0
votes

I'm using Python 2.7 here (which is very relevant). Let's say I have a string containing an "em" dash, "—". This isn't encoded in ASCII. Therefore, when my Django app processes it, it complains. A lot. I want to to replace some such characters with unicode equivalents for string tokenization and use with a spell-checking API (PyEnchant, which considers non-ASCII apostrophes to be misspellings), for example by using the shorter "-" dash instead of an em dash. Here's what I'm doing:

s = unicode(s).replace(u'\u2014', '-').replace(u'\u2018', "'").replace(u'\u2019', "'").replace(u'\u201c', '"').replace(u'\u201d', '"')

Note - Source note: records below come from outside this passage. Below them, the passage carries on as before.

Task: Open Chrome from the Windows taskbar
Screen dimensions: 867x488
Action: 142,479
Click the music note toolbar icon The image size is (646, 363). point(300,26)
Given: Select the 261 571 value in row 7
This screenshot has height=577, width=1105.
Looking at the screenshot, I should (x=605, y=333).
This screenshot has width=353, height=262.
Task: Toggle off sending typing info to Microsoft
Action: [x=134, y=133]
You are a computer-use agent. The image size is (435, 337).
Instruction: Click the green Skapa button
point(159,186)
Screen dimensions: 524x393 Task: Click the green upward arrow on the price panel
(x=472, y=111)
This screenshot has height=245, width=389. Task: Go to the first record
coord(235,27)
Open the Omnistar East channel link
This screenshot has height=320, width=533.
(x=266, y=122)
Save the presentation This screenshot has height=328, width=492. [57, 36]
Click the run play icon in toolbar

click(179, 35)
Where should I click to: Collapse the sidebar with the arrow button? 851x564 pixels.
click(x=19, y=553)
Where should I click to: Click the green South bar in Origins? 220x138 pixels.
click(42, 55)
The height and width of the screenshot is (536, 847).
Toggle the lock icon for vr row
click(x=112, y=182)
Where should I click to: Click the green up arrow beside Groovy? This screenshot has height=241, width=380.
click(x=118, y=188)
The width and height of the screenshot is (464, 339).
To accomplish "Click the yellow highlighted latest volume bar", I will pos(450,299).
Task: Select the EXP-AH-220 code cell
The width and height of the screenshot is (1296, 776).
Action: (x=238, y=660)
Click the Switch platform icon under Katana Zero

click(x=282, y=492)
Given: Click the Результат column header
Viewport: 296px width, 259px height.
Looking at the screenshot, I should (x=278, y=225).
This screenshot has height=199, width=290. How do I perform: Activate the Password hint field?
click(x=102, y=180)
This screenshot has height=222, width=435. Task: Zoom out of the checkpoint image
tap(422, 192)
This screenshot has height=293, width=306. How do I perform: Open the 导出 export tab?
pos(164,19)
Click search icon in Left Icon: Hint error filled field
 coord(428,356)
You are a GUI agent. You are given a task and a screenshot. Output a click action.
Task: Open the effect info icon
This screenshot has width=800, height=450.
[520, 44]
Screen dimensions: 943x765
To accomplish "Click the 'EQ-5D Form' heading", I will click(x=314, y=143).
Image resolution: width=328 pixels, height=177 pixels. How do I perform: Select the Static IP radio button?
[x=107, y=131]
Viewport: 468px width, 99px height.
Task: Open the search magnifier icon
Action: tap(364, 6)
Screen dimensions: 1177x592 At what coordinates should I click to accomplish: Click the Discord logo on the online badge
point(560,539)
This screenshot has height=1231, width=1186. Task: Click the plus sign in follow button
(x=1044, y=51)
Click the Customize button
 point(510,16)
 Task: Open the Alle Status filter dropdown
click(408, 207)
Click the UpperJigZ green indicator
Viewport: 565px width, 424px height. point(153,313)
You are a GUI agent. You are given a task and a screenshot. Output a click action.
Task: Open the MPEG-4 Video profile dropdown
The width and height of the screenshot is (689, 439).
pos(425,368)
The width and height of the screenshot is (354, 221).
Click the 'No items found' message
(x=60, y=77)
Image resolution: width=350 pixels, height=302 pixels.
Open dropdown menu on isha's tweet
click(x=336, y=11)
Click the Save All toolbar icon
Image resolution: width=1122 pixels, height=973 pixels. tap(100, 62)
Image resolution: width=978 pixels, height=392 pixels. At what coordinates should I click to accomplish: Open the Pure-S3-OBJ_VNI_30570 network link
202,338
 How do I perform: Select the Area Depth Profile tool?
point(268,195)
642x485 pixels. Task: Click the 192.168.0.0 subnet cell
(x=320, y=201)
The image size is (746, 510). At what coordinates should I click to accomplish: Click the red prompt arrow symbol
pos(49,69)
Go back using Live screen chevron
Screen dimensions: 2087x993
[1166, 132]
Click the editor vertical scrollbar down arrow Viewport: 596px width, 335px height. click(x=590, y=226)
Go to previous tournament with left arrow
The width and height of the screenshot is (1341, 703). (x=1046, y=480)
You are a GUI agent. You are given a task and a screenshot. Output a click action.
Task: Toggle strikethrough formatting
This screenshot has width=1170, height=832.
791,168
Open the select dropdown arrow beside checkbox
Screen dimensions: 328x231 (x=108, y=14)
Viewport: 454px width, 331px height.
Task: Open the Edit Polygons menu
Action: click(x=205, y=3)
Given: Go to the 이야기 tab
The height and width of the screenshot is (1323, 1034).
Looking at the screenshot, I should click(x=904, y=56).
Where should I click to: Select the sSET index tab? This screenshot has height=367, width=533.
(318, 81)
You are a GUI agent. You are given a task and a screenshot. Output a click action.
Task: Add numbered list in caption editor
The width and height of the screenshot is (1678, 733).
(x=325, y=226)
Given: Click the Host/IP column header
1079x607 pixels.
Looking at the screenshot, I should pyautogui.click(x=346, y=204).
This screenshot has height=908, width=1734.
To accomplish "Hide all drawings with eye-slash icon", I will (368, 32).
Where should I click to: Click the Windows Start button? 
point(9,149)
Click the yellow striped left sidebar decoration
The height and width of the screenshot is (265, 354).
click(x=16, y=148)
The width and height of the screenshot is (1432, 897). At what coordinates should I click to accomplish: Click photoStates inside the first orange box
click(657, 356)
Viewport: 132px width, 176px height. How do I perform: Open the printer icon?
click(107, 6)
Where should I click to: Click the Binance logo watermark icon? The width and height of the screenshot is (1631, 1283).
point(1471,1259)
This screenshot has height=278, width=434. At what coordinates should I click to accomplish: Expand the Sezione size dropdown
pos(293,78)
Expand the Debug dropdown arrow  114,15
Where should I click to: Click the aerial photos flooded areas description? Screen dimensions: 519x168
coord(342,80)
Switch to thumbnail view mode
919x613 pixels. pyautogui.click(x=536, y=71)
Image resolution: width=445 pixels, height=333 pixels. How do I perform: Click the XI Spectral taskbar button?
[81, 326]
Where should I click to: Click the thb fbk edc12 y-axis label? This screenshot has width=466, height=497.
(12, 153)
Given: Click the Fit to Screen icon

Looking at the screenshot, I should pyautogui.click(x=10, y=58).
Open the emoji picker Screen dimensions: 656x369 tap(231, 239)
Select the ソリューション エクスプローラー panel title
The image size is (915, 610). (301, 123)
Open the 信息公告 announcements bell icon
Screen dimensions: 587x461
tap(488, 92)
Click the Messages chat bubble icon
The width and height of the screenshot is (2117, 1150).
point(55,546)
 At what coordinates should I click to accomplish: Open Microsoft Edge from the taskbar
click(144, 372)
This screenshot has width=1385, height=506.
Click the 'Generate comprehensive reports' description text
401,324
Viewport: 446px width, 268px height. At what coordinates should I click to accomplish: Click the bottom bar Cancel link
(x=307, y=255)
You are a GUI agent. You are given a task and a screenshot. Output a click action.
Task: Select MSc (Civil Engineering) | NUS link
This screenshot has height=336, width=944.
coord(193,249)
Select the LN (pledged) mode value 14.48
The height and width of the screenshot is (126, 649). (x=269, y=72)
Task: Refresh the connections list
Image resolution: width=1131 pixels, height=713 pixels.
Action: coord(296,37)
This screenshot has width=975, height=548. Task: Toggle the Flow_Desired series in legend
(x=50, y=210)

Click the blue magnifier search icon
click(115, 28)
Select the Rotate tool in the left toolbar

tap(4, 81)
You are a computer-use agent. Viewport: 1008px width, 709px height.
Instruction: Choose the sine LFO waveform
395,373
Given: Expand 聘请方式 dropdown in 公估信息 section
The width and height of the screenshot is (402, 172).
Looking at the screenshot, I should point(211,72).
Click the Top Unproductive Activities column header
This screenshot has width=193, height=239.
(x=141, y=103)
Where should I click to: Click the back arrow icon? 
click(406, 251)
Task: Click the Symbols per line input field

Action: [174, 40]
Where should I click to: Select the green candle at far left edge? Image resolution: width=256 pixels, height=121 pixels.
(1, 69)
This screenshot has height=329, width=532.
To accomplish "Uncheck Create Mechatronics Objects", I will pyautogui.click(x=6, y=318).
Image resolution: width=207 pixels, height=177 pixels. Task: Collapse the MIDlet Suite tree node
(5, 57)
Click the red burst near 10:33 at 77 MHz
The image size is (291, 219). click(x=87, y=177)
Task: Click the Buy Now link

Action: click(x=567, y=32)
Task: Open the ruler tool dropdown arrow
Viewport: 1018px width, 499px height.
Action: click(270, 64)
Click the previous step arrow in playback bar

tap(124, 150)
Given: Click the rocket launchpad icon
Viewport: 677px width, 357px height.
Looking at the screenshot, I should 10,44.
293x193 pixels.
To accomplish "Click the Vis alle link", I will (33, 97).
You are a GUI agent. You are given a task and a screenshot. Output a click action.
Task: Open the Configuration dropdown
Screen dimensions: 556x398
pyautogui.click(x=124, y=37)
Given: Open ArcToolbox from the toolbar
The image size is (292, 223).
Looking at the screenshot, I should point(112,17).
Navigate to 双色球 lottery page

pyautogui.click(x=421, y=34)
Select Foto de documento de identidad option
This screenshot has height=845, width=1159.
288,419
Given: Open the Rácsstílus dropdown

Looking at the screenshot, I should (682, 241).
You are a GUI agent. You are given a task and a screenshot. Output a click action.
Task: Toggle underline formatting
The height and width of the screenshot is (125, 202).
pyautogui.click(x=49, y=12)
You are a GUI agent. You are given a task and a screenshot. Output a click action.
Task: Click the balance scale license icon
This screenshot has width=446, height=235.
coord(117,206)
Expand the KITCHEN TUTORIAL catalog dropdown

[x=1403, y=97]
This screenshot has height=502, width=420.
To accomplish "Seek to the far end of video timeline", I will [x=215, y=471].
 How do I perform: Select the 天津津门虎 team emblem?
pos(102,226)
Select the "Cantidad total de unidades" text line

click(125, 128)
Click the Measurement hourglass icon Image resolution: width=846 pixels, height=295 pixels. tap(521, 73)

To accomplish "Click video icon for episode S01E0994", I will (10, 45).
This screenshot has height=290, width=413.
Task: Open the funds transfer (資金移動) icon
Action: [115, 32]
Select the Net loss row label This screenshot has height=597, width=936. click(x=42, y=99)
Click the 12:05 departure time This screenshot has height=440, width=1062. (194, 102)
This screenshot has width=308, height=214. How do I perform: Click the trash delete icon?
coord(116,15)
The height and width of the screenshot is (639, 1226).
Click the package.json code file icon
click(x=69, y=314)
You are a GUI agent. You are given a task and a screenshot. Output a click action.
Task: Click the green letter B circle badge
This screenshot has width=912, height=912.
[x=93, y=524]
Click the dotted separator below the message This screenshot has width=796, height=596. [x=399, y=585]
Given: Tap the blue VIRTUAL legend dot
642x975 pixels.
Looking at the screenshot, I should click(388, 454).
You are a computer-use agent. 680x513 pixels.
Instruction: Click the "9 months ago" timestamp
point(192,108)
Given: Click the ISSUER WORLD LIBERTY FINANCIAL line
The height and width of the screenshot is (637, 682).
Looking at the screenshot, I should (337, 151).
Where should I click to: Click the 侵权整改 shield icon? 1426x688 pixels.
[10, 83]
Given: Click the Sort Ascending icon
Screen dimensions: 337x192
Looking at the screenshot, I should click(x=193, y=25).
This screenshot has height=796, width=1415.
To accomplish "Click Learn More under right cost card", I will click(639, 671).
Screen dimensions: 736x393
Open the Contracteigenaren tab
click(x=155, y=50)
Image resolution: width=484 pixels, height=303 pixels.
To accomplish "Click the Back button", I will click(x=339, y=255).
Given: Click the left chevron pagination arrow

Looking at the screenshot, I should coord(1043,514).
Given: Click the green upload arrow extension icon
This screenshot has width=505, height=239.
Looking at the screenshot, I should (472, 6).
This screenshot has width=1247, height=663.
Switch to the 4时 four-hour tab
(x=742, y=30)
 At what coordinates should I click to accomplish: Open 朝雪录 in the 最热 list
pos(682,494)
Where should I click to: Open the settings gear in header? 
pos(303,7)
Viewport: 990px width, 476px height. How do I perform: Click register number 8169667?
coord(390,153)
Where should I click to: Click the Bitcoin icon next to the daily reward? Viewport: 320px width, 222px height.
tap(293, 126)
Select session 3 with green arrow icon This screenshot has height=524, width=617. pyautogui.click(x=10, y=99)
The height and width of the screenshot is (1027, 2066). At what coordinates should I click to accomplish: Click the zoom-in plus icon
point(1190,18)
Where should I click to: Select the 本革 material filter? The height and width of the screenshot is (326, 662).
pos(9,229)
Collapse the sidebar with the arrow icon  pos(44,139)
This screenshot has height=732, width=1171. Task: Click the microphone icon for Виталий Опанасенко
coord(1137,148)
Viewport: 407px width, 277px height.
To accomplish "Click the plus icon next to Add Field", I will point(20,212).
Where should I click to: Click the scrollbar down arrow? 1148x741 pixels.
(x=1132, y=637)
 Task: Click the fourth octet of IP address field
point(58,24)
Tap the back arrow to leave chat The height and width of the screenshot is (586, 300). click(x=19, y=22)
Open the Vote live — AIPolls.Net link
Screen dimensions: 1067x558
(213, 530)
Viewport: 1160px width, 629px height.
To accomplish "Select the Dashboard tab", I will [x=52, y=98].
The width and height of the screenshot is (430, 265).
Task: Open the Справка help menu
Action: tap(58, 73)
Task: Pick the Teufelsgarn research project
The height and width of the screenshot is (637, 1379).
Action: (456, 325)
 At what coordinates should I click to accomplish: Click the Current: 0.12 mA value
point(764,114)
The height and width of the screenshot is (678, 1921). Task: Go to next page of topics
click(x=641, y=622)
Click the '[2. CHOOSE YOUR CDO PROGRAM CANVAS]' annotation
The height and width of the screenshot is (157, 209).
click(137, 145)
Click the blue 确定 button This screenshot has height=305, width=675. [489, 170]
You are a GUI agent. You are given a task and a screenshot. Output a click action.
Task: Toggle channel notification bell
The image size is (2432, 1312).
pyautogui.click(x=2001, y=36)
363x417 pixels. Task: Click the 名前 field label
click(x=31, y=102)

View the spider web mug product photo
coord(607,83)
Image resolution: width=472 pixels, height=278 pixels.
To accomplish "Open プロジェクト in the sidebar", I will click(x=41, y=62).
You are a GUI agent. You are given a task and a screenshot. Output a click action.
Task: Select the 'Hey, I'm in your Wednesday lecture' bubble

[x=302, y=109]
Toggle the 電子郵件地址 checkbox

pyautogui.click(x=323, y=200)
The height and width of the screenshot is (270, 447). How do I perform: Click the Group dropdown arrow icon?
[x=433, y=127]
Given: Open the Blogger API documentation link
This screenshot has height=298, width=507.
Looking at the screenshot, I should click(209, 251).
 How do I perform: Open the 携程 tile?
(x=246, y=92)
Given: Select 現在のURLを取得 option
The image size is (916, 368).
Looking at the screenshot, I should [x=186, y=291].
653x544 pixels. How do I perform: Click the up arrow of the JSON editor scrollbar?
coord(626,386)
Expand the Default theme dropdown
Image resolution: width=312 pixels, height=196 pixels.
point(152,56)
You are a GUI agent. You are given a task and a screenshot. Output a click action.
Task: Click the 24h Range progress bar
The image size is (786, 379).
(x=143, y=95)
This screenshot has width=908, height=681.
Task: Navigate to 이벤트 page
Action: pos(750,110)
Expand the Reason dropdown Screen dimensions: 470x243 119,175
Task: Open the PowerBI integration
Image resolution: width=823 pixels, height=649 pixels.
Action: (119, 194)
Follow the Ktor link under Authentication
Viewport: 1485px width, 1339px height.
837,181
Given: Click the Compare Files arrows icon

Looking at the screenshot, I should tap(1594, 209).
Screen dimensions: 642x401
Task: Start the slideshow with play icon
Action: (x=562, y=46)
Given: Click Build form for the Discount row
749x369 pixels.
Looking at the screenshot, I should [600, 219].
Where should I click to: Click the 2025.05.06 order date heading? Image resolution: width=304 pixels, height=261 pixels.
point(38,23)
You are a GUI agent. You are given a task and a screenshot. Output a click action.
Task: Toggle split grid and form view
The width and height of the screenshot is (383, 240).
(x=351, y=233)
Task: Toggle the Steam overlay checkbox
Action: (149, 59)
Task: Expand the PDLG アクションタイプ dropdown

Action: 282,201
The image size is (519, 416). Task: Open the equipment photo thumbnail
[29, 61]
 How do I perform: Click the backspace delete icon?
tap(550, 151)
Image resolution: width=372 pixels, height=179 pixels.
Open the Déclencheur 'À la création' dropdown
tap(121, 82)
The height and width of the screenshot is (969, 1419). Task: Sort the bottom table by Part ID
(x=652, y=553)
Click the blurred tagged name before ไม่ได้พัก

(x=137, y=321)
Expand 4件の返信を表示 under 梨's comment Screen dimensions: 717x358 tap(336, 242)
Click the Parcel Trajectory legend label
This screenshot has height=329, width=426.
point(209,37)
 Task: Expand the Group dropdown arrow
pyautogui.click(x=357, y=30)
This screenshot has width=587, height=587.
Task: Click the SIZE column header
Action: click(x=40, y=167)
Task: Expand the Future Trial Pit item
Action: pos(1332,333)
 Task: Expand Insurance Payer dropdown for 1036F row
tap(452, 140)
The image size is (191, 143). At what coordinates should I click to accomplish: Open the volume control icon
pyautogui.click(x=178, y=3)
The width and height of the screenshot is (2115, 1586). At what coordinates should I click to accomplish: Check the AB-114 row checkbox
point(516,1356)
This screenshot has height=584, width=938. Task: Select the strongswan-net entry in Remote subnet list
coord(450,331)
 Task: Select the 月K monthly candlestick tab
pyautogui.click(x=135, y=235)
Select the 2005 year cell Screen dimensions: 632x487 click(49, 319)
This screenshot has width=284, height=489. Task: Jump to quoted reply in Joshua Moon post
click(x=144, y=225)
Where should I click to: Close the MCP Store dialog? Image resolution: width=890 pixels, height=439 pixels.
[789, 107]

Unfortunately, this isn't actually replacing any of the unicode characters, and I'm not sure why. I don't really have time to upgrade to Python 3 right now, importing unicode_literals from future at the top of the page or setting the encoding there does not let me place actual unicode literals in the code, as it should, and I have tried endless tricks with encode() and decode(). Can anyone give me a straightforward, failsafe way to do this in Python 2.7?

1
You should fix the places where your app "complains" rather than doing this. Python 2.7 and Django are quite capable of dealing in text encoded other than in ASCII.Daniel Roseman
@DanielRoseman I would agree, but the spell-checking API is treating all occurrences of non-ASCII characters as spelling errors, and I'm trying to work around thatAndrew Puglionesi

1 Answers

0
votes

Oh boy... false alarm, here! It actually works, but I entered some incorrect character codes. I'm going to leave the question up since that code is the only thing that seemed to let me complete this particular task in this environment.